* Work item *
From the records below, copy out exactly the lines from the one containing "Image resolution: width=644" to the one containing "Click the chevron", both included. Add nothing else.

(Beginning of Records for this exercise)

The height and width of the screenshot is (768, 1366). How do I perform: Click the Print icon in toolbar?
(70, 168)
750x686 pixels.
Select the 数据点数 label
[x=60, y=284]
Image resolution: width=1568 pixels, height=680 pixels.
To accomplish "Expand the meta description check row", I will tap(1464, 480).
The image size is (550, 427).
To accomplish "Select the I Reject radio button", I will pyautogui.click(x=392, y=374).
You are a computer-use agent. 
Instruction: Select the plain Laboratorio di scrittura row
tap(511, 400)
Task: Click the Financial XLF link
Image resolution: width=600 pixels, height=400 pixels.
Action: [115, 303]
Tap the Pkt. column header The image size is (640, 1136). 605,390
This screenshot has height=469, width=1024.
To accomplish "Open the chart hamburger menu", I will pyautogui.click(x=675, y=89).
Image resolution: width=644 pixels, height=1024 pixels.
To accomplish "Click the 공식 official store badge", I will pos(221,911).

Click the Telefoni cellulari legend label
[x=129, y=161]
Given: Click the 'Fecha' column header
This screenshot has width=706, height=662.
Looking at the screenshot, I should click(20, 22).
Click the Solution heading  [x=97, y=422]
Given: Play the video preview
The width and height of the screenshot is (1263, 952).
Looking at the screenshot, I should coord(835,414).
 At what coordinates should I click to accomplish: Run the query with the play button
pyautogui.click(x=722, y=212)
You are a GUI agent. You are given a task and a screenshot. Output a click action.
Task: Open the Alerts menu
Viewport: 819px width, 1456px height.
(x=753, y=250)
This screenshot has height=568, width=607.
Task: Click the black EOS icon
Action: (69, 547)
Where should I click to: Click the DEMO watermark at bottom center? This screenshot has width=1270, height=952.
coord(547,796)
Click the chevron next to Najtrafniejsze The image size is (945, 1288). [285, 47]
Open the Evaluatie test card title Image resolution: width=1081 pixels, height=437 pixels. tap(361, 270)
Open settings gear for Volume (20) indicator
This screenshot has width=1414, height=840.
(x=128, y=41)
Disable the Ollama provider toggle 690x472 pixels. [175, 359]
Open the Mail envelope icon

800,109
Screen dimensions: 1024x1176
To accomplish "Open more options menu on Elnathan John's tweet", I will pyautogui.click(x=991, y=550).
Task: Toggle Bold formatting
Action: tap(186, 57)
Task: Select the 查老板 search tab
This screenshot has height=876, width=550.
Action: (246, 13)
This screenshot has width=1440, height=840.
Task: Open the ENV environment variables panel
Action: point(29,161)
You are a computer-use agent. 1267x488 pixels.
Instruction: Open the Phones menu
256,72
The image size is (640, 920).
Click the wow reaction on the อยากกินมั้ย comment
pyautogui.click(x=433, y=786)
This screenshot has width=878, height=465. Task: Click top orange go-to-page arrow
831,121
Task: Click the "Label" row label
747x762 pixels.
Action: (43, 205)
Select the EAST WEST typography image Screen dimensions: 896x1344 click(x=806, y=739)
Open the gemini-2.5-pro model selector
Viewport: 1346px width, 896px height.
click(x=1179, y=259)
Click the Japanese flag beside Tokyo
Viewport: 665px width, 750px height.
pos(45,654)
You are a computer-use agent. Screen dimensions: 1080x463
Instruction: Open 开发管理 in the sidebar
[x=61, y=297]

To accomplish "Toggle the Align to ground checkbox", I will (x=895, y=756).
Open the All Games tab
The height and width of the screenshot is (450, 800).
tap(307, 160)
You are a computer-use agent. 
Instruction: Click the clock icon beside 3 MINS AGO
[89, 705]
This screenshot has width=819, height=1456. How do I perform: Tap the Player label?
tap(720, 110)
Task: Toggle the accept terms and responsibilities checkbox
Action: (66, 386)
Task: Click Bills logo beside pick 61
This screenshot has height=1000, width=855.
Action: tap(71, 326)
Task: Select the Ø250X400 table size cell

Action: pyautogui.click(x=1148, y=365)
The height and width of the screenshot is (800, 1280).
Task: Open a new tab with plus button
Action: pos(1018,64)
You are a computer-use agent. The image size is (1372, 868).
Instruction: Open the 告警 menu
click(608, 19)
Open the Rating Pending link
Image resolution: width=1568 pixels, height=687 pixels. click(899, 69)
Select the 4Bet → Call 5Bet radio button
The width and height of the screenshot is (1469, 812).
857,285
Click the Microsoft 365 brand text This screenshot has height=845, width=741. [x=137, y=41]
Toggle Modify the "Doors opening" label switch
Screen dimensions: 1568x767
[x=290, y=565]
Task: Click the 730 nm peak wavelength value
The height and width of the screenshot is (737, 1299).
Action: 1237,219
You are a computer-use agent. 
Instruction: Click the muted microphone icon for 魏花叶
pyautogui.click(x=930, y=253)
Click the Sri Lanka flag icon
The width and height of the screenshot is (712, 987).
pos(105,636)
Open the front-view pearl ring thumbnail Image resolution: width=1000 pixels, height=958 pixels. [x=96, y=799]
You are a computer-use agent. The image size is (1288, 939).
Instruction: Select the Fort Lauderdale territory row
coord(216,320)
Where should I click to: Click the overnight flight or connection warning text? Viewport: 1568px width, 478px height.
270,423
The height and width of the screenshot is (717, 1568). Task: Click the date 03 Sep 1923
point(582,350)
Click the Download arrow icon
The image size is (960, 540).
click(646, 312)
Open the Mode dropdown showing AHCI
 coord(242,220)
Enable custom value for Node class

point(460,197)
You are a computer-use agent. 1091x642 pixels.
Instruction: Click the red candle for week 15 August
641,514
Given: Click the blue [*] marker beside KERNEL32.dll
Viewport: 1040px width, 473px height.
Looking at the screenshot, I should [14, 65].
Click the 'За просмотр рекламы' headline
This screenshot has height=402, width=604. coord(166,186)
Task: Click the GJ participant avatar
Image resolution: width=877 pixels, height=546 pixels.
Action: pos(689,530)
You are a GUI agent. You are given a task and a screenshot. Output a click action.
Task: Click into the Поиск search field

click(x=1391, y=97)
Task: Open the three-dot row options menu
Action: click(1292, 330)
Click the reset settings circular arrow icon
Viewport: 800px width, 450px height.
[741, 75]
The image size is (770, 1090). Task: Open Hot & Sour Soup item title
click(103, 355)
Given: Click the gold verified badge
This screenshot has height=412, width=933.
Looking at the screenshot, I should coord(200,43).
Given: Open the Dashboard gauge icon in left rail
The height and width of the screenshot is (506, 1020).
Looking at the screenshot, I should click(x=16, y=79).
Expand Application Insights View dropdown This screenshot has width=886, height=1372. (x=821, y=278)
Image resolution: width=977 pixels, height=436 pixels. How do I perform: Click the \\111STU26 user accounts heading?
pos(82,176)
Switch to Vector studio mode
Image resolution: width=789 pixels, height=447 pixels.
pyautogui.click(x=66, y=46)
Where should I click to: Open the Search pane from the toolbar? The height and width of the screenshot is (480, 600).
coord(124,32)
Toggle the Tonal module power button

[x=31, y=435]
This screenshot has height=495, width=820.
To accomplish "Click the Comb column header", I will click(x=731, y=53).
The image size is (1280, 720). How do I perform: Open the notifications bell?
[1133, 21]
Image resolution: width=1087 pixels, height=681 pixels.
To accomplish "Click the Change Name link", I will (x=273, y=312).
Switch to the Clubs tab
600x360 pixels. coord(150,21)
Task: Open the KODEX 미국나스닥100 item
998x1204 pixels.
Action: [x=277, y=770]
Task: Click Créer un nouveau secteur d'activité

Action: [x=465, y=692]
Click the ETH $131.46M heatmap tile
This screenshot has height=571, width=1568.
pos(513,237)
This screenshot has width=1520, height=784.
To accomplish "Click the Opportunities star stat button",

(End of Records for this exercise)

* Solution for this task *
Image resolution: width=644 pixels, height=1024 pixels.
To accomplish "Click the 공식 official store badge", I will pos(221,911).

Click the Telefoni cellulari legend label
[x=129, y=161]
Given: Click the 'Fecha' column header
This screenshot has width=706, height=662.
Looking at the screenshot, I should click(20, 22).
Click the Solution heading  [x=97, y=422]
Given: Play the video preview
The width and height of the screenshot is (1263, 952).
Looking at the screenshot, I should coord(835,414).
 At what coordinates should I click to accomplish: Run the query with the play button
pyautogui.click(x=722, y=212)
You are a GUI agent. You are given a task and a screenshot. Output a click action.
Task: Open the Alerts menu
Viewport: 819px width, 1456px height.
(x=753, y=250)
This screenshot has height=568, width=607.
Task: Click the black EOS icon
Action: (69, 547)
Where should I click to: Click the DEMO watermark at bottom center? This screenshot has width=1270, height=952.
coord(547,796)
Click the chevron next to Najtrafniejsze The image size is (945, 1288). [285, 47]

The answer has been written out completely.